# Stored records:
= Beginning of Section =

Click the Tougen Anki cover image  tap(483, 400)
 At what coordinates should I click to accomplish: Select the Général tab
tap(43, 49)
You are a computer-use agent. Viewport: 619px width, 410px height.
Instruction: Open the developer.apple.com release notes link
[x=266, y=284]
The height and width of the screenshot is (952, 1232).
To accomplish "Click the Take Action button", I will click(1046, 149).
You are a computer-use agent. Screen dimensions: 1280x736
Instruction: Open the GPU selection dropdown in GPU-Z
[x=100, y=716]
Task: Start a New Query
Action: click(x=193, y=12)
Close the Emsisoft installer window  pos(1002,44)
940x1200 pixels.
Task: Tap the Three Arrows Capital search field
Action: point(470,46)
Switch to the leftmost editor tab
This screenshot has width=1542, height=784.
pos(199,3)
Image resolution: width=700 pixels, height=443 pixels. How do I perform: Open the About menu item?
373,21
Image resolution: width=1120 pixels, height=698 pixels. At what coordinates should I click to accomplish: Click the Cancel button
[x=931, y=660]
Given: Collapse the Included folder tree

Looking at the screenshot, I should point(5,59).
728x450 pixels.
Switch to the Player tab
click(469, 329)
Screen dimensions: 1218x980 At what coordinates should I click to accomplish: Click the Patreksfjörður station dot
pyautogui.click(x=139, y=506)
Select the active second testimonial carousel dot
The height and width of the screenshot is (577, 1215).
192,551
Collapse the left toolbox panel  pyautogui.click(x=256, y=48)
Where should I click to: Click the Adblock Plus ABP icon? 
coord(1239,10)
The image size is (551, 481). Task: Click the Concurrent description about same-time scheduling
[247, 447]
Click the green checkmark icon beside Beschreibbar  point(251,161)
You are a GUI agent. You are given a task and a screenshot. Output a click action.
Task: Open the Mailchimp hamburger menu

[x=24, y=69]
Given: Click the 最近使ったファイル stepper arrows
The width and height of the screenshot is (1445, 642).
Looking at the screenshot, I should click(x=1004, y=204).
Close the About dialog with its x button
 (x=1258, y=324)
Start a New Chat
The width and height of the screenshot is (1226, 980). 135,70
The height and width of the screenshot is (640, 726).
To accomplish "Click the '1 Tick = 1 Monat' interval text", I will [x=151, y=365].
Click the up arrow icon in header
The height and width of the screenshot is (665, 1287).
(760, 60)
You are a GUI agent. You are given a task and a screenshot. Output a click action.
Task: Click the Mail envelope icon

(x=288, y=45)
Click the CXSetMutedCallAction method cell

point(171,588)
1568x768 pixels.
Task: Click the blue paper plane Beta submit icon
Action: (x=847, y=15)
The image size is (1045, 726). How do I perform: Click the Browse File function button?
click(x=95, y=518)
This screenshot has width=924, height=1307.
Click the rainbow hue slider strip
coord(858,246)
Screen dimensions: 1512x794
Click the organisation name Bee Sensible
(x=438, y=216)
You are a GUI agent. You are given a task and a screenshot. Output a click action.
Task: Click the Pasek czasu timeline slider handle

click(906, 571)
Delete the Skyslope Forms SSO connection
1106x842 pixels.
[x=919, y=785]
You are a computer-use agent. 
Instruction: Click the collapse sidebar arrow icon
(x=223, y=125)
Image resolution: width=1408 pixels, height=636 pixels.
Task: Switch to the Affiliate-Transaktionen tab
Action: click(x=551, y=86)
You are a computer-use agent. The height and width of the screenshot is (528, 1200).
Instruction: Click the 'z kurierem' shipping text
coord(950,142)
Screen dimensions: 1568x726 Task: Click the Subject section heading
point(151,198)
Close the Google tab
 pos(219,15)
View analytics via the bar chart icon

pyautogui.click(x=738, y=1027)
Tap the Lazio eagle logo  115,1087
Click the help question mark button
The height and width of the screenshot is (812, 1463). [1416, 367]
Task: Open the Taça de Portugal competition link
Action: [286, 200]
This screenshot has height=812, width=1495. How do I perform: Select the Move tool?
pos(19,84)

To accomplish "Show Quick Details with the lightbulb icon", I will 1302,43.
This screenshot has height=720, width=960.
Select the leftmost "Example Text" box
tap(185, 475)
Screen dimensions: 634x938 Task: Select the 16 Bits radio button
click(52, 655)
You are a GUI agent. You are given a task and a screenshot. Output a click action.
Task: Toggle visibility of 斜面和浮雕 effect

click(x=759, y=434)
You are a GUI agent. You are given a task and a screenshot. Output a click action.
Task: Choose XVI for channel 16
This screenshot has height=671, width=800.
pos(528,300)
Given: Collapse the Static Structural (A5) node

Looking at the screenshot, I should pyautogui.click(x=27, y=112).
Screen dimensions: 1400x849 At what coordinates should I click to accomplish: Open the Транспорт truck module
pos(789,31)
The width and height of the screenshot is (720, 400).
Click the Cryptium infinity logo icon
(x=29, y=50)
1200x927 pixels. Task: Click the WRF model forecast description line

= End of Section =

# Work order:
Could you output all of the records above exactly as given?

# Exercise result:
Click the Tougen Anki cover image  tap(483, 400)
 At what coordinates should I click to accomplish: Select the Général tab
tap(43, 49)
You are a computer-use agent. Viewport: 619px width, 410px height.
Instruction: Open the developer.apple.com release notes link
[x=266, y=284]
The height and width of the screenshot is (952, 1232).
To accomplish "Click the Take Action button", I will click(1046, 149).
You are a computer-use agent. Screen dimensions: 1280x736
Instruction: Open the GPU selection dropdown in GPU-Z
[x=100, y=716]
Task: Start a New Query
Action: click(x=193, y=12)
Close the Emsisoft installer window  pos(1002,44)
940x1200 pixels.
Task: Tap the Three Arrows Capital search field
Action: point(470,46)
Switch to the leftmost editor tab
This screenshot has width=1542, height=784.
pos(199,3)
Image resolution: width=700 pixels, height=443 pixels. How do I perform: Open the About menu item?
373,21
Image resolution: width=1120 pixels, height=698 pixels. At what coordinates should I click to accomplish: Click the Cancel button
[x=931, y=660]
Given: Collapse the Included folder tree

Looking at the screenshot, I should point(5,59).
728x450 pixels.
Switch to the Player tab
click(469, 329)
Screen dimensions: 1218x980 At what coordinates should I click to accomplish: Click the Patreksfjörður station dot
pyautogui.click(x=139, y=506)
Select the active second testimonial carousel dot
The height and width of the screenshot is (577, 1215).
192,551
Collapse the left toolbox panel  pyautogui.click(x=256, y=48)
Where should I click to: Click the Adblock Plus ABP icon? 
coord(1239,10)
The image size is (551, 481). Task: Click the Concurrent description about same-time scheduling
[247, 447]
Click the green checkmark icon beside Beschreibbar  point(251,161)
You are a GUI agent. You are given a task and a screenshot. Output a click action.
Task: Open the Mailchimp hamburger menu

[x=24, y=69]
Given: Click the 最近使ったファイル stepper arrows
The width and height of the screenshot is (1445, 642).
Looking at the screenshot, I should click(x=1004, y=204).
Close the About dialog with its x button
 (x=1258, y=324)
Start a New Chat
The width and height of the screenshot is (1226, 980). 135,70
The height and width of the screenshot is (640, 726).
To accomplish "Click the '1 Tick = 1 Monat' interval text", I will [x=151, y=365].
Click the up arrow icon in header
The height and width of the screenshot is (665, 1287).
(760, 60)
You are a GUI agent. You are given a task and a screenshot. Output a click action.
Task: Click the Mail envelope icon

(x=288, y=45)
Click the CXSetMutedCallAction method cell

point(171,588)
1568x768 pixels.
Task: Click the blue paper plane Beta submit icon
Action: (x=847, y=15)
The image size is (1045, 726). How do I perform: Click the Browse File function button?
click(x=95, y=518)
This screenshot has width=924, height=1307.
Click the rainbow hue slider strip
coord(858,246)
Screen dimensions: 1512x794
Click the organisation name Bee Sensible
(x=438, y=216)
You are a GUI agent. You are given a task and a screenshot. Output a click action.
Task: Click the Pasek czasu timeline slider handle

click(906, 571)
Delete the Skyslope Forms SSO connection
1106x842 pixels.
[x=919, y=785]
You are a computer-use agent. 
Instruction: Click the collapse sidebar arrow icon
(x=223, y=125)
Image resolution: width=1408 pixels, height=636 pixels.
Task: Switch to the Affiliate-Transaktionen tab
Action: click(x=551, y=86)
You are a computer-use agent. The height and width of the screenshot is (528, 1200).
Instruction: Click the 'z kurierem' shipping text
coord(950,142)
Screen dimensions: 1568x726 Task: Click the Subject section heading
point(151,198)
Close the Google tab
 pos(219,15)
View analytics via the bar chart icon

pyautogui.click(x=738, y=1027)
Tap the Lazio eagle logo  115,1087
Click the help question mark button
The height and width of the screenshot is (812, 1463). [1416, 367]
Task: Open the Taça de Portugal competition link
Action: [286, 200]
This screenshot has height=812, width=1495. How do I perform: Select the Move tool?
pos(19,84)

To accomplish "Show Quick Details with the lightbulb icon", I will 1302,43.
This screenshot has height=720, width=960.
Select the leftmost "Example Text" box
tap(185, 475)
Screen dimensions: 634x938 Task: Select the 16 Bits radio button
click(52, 655)
You are a GUI agent. You are given a task and a screenshot. Output a click action.
Task: Toggle visibility of 斜面和浮雕 effect

click(x=759, y=434)
You are a GUI agent. You are given a task and a screenshot. Output a click action.
Task: Choose XVI for channel 16
This screenshot has height=671, width=800.
pos(528,300)
Given: Collapse the Static Structural (A5) node

Looking at the screenshot, I should pyautogui.click(x=27, y=112).
Screen dimensions: 1400x849 At what coordinates should I click to accomplish: Open the Транспорт truck module
pos(789,31)
The width and height of the screenshot is (720, 400).
Click the Cryptium infinity logo icon
(x=29, y=50)
1200x927 pixels. Task: Click the WRF model forecast description line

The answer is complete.